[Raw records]

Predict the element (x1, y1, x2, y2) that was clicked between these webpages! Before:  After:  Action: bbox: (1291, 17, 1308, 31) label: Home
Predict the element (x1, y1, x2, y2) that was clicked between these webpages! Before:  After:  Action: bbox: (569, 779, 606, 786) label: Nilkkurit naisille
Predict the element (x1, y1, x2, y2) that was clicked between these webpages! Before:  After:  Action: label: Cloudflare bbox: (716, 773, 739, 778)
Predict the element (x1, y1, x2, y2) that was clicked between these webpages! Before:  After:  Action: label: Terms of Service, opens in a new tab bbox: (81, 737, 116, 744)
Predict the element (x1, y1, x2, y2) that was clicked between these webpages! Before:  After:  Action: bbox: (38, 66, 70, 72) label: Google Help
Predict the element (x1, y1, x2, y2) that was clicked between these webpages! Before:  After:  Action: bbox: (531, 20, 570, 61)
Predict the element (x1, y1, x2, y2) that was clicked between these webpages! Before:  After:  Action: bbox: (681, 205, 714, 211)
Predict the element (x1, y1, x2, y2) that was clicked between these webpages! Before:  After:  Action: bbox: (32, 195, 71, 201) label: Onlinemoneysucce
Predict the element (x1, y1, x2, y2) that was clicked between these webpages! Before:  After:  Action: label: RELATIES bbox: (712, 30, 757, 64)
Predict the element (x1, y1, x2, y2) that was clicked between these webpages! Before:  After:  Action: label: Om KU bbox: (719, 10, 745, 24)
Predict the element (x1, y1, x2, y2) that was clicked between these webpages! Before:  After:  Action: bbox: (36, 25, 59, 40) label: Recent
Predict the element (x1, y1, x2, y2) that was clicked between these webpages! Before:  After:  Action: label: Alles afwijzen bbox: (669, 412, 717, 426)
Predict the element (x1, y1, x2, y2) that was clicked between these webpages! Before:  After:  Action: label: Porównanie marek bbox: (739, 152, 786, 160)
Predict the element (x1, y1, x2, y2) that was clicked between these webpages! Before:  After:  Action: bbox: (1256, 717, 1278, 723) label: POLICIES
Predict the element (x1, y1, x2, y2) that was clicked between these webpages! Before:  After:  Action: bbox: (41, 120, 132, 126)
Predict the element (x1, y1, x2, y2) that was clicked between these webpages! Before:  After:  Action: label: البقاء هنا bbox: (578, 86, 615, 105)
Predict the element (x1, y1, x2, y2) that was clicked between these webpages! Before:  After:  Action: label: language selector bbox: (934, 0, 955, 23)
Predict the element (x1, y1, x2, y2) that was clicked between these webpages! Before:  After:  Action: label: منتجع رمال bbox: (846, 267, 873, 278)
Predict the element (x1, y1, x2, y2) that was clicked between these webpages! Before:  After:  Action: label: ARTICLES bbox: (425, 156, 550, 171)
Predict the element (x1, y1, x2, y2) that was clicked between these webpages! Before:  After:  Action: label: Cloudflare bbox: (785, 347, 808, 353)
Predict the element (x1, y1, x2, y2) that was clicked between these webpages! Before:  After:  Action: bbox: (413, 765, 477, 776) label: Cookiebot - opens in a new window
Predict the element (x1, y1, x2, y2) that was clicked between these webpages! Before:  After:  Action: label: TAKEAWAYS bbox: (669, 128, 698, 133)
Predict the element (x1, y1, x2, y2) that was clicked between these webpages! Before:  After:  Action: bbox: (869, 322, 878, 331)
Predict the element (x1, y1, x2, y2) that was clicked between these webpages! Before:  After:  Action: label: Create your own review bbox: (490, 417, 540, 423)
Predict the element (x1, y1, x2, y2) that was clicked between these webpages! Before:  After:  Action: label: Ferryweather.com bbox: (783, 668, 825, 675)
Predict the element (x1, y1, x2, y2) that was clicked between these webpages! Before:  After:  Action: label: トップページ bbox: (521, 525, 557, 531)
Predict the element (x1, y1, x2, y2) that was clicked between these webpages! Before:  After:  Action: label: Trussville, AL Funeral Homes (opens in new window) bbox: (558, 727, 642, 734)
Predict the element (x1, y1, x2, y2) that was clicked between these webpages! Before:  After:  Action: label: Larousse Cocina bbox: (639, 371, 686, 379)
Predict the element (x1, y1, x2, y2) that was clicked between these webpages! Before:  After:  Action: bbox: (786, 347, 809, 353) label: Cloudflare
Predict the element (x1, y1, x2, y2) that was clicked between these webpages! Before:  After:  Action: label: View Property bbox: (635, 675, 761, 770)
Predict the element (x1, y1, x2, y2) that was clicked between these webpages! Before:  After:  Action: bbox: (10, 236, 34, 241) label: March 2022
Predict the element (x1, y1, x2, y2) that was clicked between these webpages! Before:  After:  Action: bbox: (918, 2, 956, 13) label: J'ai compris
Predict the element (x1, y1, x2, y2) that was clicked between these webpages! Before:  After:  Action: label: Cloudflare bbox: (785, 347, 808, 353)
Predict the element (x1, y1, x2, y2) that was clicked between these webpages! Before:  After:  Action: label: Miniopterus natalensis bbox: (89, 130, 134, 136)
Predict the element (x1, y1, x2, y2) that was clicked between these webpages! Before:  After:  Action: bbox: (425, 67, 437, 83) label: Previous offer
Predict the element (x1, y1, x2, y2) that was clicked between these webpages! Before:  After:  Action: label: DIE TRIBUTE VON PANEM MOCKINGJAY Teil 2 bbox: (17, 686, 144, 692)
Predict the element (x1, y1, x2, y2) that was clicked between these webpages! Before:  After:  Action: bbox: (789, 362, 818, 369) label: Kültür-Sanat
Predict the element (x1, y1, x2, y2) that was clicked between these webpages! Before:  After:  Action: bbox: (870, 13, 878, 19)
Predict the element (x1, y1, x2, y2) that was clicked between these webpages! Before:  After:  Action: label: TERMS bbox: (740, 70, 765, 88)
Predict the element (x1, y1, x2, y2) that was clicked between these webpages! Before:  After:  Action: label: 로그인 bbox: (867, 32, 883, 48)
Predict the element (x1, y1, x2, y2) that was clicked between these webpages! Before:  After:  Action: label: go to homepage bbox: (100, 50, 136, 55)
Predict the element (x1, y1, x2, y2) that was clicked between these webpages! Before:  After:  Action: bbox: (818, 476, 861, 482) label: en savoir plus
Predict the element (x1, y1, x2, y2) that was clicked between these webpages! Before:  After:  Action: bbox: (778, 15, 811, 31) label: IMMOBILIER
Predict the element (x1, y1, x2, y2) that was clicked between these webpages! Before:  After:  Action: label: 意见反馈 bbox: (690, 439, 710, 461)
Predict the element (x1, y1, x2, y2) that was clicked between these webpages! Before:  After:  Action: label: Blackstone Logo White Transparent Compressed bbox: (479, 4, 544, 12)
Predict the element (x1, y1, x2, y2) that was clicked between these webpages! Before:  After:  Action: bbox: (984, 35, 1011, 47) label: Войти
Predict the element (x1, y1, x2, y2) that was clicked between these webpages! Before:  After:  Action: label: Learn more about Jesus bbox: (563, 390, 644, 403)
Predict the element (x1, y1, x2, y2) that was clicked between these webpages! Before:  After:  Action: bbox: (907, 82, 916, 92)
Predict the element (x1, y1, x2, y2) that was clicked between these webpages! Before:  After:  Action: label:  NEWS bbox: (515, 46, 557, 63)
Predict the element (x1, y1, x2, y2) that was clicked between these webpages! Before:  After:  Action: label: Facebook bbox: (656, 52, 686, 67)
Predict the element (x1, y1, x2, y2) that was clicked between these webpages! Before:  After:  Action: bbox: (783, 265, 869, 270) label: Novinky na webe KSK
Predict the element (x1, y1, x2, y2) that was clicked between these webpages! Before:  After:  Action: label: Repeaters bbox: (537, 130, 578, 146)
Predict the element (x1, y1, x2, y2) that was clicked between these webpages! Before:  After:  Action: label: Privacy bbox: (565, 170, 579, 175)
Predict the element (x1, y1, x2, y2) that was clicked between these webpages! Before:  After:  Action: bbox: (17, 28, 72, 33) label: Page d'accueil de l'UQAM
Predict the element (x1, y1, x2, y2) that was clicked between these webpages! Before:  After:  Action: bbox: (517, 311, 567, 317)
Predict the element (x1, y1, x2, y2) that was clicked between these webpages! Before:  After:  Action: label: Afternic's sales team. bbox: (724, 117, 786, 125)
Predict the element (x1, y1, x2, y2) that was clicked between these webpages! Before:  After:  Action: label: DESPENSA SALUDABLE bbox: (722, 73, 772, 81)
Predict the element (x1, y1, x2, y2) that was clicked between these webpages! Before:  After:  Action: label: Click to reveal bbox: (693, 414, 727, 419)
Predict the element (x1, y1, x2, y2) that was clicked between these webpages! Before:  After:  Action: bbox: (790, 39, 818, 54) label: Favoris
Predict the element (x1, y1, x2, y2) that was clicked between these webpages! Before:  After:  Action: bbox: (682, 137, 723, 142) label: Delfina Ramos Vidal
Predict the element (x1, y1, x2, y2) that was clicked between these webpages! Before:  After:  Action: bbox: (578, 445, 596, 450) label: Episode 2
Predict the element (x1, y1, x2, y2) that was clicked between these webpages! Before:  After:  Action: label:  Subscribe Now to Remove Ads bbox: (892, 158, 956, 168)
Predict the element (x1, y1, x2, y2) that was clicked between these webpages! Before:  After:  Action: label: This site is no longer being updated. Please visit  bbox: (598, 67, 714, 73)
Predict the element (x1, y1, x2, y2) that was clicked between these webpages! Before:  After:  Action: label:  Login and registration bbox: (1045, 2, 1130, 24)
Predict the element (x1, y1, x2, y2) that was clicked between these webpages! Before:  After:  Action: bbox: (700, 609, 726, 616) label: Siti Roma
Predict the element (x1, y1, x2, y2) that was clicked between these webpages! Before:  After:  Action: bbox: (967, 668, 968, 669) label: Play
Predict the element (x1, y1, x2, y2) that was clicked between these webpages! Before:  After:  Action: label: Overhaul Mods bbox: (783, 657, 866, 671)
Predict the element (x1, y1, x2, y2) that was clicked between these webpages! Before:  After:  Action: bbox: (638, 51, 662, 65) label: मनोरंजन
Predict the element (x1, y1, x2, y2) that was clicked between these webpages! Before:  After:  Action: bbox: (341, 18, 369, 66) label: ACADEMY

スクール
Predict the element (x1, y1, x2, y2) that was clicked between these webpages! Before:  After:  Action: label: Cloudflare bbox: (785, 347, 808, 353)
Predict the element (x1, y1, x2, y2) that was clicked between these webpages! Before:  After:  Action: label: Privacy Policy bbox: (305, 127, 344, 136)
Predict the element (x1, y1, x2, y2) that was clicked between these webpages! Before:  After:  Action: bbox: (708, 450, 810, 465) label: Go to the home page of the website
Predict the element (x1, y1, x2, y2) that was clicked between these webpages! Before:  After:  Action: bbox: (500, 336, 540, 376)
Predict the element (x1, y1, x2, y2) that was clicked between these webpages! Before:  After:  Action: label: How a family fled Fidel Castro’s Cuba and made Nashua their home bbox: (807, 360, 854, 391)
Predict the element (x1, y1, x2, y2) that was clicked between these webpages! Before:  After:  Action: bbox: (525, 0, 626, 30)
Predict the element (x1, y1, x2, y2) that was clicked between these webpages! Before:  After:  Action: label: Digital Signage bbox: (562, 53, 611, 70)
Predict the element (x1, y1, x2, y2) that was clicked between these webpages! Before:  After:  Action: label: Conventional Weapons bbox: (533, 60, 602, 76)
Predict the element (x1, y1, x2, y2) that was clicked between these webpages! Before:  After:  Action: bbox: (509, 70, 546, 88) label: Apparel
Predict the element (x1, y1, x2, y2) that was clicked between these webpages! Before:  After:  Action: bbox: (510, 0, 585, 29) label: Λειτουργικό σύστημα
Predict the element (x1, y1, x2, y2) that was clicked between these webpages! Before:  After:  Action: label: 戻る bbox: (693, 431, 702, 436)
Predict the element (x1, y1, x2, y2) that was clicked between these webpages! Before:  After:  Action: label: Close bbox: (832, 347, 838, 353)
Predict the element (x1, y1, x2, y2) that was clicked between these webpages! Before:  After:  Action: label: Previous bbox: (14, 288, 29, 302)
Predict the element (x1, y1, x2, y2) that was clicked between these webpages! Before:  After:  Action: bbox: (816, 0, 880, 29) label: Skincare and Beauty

*What the exercise asks*.
Rewrite the material from the line containing "50, 136, 55)" through the line containing "52, 686, 67)", changing "webpages" to "web pages" and leaving everything else as it is.

*Problem solution*.
Predict the element (x1, y1, x2, y2) that was clicked between these web pages! Before:  After:  Action: label: go to homepage bbox: (100, 50, 136, 55)
Predict the element (x1, y1, x2, y2) that was clicked between these web pages! Before:  After:  Action: bbox: (818, 476, 861, 482) label: en savoir plus
Predict the element (x1, y1, x2, y2) that was clicked between these web pages! Before:  After:  Action: bbox: (778, 15, 811, 31) label: IMMOBILIER
Predict the element (x1, y1, x2, y2) that was clicked between these web pages! Before:  After:  Action: label: 意见反馈 bbox: (690, 439, 710, 461)
Predict the element (x1, y1, x2, y2) that was clicked between these web pages! Before:  After:  Action: label: Blackstone Logo White Transparent Compressed bbox: (479, 4, 544, 12)
Predict the element (x1, y1, x2, y2) that was clicked between these web pages! Before:  After:  Action: bbox: (984, 35, 1011, 47) label: Войти
Predict the element (x1, y1, x2, y2) that was clicked between these web pages! Before:  After:  Action: label: Learn more about Jesus bbox: (563, 390, 644, 403)
Predict the element (x1, y1, x2, y2) that was clicked between these web pages! Before:  After:  Action: bbox: (907, 82, 916, 92)
Predict the element (x1, y1, x2, y2) that was clicked between these web pages! Before:  After:  Action: label:  NEWS bbox: (515, 46, 557, 63)
Predict the element (x1, y1, x2, y2) that was clicked between these web pages! Before:  After:  Action: label: Facebook bbox: (656, 52, 686, 67)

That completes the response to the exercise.